Introduction du traité Betsa
Le Chabat et les fêtes constituent des moments privilégiés. Le mot que nous traduisons habituellement par fête (moëd) signifie, à l'origine, « rendez-vous ». La fête est un rendez-vous avec Dieu. C'est le même mot qui figure dans l'expression « tente d'assignation » : Dieu donne rendez-vous à un Moché. Cette rencontre est source de joie, et cette joie est un commandement positif de la Torah : « tu te réjouira pendant ta fête » (Deutéronome 16,14).
Or la joie ne peut surgir subitement de l'activité quotidienne ; on ne se présente pas devant un roi en vêtements de travail ; il y faut une préparation.
La Torah ne rejette pas comme méprisables les désirs du corps : ce corps, c'est l'oeuvre de Dieu, il est éminemment respectable. La subtile articulation entre le corps et l'esprit, c'est ce qui fait l'objet, pour qui sait lire, de cette Mishna Betsa : la joie spirituelle de la fête, viendra de la satisfaction, au-delà du nécessaire, des besoins du corps.
La « joie » dont parle le verset cité plus haut, c'est la joie de l'offrande des sacrifices volontaires (qui viennent s'ajouter, en ce moment particulier, aux sacrifices régulièrement offerts, faisant de ce jour un jour différent par la place laissée à la spontanéité).
Ces sacrifices volontaires étaient mangés. Le temple est détruit, il n'y a plus d'autel, il n'y a plus de sacrifices ; il me reste de cela le plaisir de la table ; à nous de savoir le transcender.
Notre table est l'image de l’autel du temple, présentons à cette table dans le même esprit de pureté qui était naturellement demandé aux habitants de Jérusalem, dans le même état de préparation aussi.
Sous la formulation légaliste, technique, exprimé en discussion sur les gestes permis et les gestes interdits, les limites au-delà desquelles on n’a pas le droit de « porter », les gestes qu'on peut faire pour la préparation de la cuisine et ceux qui sont prohibés, ce qui est visé, c'est la préparation même de la fête, et la conception qu'en avaient les grands maîtres de la Mishna.
Leurs divergences attestent que ce qui les sépare, ce n'est pas seulement le mode d'application des commandements divins (ce qui est déjà en soi le capital, du fait que ce sont des commandements divins), mais aussi leur interprétation.

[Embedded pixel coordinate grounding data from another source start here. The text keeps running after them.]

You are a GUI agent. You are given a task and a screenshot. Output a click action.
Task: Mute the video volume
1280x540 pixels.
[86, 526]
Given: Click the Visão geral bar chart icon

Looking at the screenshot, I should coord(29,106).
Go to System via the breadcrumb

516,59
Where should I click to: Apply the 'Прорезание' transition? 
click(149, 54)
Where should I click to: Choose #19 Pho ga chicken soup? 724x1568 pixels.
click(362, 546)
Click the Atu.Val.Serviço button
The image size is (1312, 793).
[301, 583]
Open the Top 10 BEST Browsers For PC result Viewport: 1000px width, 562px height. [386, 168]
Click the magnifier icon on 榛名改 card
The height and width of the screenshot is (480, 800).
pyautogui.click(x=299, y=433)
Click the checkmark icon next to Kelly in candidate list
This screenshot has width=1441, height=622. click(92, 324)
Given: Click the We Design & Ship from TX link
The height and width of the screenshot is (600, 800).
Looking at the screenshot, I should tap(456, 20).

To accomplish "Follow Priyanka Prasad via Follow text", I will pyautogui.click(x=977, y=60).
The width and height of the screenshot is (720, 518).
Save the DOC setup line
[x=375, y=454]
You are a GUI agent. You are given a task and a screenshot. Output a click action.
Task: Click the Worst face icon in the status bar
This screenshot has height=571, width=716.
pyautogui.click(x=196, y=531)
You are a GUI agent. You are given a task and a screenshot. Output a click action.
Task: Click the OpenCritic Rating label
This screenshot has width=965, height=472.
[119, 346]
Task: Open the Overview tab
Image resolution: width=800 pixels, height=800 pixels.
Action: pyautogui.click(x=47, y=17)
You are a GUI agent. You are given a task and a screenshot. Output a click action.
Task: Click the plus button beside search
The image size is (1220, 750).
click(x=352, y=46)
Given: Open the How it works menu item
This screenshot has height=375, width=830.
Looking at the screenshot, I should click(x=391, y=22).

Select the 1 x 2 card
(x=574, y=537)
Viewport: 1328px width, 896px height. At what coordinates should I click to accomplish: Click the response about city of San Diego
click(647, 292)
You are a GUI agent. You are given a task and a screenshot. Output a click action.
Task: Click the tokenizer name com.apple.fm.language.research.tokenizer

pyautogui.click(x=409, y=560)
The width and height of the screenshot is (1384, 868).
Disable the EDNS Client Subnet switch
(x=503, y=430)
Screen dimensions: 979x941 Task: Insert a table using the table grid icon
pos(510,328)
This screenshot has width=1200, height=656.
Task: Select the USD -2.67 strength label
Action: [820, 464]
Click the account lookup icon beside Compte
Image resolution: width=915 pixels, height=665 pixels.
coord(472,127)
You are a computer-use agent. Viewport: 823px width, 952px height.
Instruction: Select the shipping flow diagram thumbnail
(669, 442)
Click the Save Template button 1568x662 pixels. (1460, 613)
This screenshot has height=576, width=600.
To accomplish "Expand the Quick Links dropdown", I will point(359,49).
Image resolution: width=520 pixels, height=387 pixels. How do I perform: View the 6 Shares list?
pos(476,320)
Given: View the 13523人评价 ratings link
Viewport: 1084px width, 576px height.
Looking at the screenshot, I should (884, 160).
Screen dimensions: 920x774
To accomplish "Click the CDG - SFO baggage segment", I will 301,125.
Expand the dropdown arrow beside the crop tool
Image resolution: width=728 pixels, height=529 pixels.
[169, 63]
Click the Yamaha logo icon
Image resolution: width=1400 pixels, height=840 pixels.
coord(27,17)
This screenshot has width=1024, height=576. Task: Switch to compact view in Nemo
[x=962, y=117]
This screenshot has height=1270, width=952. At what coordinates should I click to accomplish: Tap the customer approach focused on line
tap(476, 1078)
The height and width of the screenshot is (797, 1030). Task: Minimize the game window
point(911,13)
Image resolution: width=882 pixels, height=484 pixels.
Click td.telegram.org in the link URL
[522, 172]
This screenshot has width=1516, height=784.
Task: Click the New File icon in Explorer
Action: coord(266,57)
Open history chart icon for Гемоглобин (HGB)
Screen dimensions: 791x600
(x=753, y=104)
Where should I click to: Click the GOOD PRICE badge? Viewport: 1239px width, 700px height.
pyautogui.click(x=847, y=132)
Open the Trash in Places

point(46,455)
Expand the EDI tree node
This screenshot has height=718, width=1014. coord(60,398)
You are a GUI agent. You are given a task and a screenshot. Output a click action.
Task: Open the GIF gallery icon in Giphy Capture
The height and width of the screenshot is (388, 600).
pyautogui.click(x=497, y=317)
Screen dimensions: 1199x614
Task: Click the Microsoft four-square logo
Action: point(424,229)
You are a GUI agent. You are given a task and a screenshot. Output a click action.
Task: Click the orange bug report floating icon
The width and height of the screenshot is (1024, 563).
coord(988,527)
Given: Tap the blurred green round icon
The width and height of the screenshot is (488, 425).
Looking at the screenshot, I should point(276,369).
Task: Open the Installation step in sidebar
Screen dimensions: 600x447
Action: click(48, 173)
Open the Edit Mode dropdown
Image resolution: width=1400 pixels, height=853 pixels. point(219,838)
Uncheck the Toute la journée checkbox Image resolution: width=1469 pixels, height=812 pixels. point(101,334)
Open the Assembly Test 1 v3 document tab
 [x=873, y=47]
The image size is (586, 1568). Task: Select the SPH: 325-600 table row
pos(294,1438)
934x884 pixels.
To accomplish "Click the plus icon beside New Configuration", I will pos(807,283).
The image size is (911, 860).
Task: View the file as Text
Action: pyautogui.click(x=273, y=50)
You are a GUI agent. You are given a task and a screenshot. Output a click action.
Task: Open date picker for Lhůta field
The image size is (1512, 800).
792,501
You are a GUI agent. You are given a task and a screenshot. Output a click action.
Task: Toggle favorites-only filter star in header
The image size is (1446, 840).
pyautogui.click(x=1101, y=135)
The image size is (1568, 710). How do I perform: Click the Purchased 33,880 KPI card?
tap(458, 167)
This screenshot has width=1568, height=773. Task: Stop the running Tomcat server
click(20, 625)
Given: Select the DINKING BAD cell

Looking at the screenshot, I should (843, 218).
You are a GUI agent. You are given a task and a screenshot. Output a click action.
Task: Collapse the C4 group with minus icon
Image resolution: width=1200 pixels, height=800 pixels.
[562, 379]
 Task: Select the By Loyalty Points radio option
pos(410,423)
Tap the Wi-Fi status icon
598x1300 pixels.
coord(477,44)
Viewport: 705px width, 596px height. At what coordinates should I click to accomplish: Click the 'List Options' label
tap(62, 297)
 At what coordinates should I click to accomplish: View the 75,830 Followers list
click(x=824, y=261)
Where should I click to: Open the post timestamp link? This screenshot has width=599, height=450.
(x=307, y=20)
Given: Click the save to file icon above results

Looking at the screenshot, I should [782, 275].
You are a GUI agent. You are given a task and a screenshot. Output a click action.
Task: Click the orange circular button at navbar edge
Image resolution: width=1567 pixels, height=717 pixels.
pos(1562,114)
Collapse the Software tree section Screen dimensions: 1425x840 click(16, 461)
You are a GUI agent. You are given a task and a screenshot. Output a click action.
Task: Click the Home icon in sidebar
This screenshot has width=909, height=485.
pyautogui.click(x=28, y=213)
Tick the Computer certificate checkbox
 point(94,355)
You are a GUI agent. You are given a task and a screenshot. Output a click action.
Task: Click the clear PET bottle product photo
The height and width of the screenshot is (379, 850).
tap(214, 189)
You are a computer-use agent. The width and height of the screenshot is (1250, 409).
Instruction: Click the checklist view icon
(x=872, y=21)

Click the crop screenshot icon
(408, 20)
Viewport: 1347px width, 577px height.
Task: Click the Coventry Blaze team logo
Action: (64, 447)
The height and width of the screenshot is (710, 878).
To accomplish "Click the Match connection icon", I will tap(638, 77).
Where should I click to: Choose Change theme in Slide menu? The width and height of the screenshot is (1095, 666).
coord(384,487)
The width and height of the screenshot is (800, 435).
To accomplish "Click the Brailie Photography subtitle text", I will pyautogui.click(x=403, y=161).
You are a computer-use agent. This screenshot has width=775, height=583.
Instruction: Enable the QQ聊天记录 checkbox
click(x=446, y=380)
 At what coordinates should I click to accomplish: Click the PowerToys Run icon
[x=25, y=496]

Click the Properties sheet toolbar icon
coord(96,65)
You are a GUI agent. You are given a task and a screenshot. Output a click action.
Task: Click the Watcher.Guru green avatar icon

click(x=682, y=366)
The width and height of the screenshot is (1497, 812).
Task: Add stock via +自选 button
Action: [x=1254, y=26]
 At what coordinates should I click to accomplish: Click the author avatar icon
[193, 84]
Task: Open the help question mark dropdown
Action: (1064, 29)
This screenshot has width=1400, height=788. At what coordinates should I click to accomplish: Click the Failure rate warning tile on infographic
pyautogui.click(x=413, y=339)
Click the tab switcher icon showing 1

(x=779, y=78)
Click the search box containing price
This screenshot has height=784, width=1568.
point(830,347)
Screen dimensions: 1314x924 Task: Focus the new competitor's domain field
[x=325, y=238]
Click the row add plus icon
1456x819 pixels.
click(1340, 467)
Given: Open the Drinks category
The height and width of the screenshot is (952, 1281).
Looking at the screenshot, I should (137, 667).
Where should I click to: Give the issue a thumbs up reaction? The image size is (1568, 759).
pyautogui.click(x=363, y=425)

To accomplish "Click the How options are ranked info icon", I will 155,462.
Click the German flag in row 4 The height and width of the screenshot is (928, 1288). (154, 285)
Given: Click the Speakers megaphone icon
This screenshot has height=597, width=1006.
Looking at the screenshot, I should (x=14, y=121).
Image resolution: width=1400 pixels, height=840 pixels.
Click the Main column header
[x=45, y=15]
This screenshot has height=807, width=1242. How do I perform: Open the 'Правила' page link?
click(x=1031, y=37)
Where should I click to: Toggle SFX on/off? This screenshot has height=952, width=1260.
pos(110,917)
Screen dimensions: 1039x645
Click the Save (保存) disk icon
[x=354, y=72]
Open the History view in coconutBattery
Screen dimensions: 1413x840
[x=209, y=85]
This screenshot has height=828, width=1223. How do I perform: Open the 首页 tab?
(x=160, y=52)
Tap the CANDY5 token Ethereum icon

Ainsi, des discussions du début du premier chapitre, où nous voyons, contrairement à son habitude, Beth Hillel plus sévère que Beth Chamaï, ainsi également des interdictions édictées par les sages, venant limiter même l’accomplissement de commandement de la Torah (chapitre cinq).
Ce sont là des conditions négatives. Il en est aussi de positives, comme l'institution du Erouv Tavchilin : la joie du shabbat exige une préparation ; la joie du jour de fête exige une préparation ; les deux joies doivent être distinctes, les deux réparations doivent l’être également. A la lecture de notre Mishna apparaît la hiérarchie des valeurs. Si Beth Chamaï et Beth Hillel s’accordent à penser qu'on ne peut pas purifier des objets le jour de fête, ils diffèrent sur la purification des personnes : pour être pur le jour de la fête, Beth Hillel n'hésite pas à permettre -- parce que c'est un plaisir -- un bain de purification même le jour de shabbat.
La rigueur morale mais ne peut se tirer de cet enseignement de pont entre le scrupule d'un rabbin marchand d'huile (chapitre trois, Mishna quatre), qui ne veut pas frustrer ses acheteurs, fut-ce d'une goutte d'huile qui pourrait coller à ses récipients, donnera le ton à la conduite qu'on ne devra tenir chaque jour de la semaine.
La joie de la fête se trouve ainsi la résultante d'une préparation de tous les jours dans la vie la plus quotidienne ; elle ne peut jaillir brusquement, inopinément ; elle exige que le terrain soit préparé ; elle éclos plus vite qu'elle ne jaillit ; la vie de tous les instants la prépare, et elle donne à la vie tous les jours toute sa valeur.